In some situations, a married couple may keep their finances separate enough or hidden from one another, such that one spouse ends up delinquent and suffering from tax debt, while the other has no idea. This isn’t just the stuff of TV dramas; it happens in real life. In fact, it happens so often, that there’s a specific exemption for the spouse in the IRS code.

Spouse Not Liable

That exemption is called, fittingly enough, the Innocent Spouse Relief clause. This relief is available to spouses even if they’re married and filing jointly, so long as one spouse is unaware of the inaccuracies or fraud that led to the tax debt initially. This situation can be tricky to prove, but if it’s genuinely the situation you find yourself in, it can be worthwhile to pursue it.

#7: You Can Appeal

Virtually every judgment the government makes for a program, whether it’s tax debt forgiveness, eligibility for unemployment assistance, or enrollment in a WIC program, can be appealed. If you file an offer in compromise, for example, the IRS will get back to you within two years with either a confirmation or a rejection.

Debt Appeal Form

If you are rejected for your request, you can file an appeal within 30 days of receipt of that rejection. This gives you the opportunity to present new evidence or changes in your circumstance that might make them reconsider. You may also be able to alter your offer to be more in line with their expectations, thus making it more likely to be accepted.

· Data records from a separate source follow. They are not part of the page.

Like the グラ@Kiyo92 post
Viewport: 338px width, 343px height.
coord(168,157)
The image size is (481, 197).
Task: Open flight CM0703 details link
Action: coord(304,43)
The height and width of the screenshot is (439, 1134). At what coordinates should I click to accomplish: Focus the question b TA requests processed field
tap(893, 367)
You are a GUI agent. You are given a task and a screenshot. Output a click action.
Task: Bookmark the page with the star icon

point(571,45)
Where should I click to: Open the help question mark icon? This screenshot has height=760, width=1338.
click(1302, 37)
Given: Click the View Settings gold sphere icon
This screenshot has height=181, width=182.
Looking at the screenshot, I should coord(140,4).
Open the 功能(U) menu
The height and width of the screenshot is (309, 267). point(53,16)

#8: Tax Laws Keep Changing!

While this might not seem like a good thing, it actually is. Over the last eight years, many changes have been made to the tax code. Many of those changes, particularly with regards to tax debt forgiveness, benefit you as a debtor. They usually expand windows, give more leeway, tweak financial limits to make programs more accessible, or otherwise optimize their programs for use. They remove barriers to entry, they increase rates of forgiveness, and they generally make it easier to get your tax debt forgiven.

Tax Laws Changing

This is not to say that you can simply ignore your tax debt and hope the changes to the law help you out more than the delay hurts you. The fact is, the best time to apply for tax debt forgiveness is right now. The longer you delay, the more penalties you may rack up, and the harder it will be to apply for forgiveness.

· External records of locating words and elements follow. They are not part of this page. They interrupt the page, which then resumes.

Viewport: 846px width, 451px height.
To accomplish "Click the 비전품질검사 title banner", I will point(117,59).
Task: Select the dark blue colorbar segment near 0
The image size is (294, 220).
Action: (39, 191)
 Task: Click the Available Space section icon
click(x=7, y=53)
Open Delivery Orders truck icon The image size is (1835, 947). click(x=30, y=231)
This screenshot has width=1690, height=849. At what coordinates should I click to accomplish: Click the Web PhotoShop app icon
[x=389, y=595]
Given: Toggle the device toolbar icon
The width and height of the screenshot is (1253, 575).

Should You Hire a Tax Representative?

All of the above should prove to you that it’s easier than ever and more valuable than ever to apply for a tax debt relief program as soon as you are able. However, we all know that navigating the IRS systems can be a huge pain, and there are hundreds of little numbers, documents, and receipts you need to keep track of to ensure that your accounting is accurate.

Tax Representative

The solution is to work with a tax debt relief agency to help you prepare and file your paperwork with the IRS. These companies aren’t free, but they’re experienced, and they can help ensure that you’re accepted for the programs you apply for consideration. The choice is yours, of course, but when a mistake can be costly, it’s generally a good idea to seek help.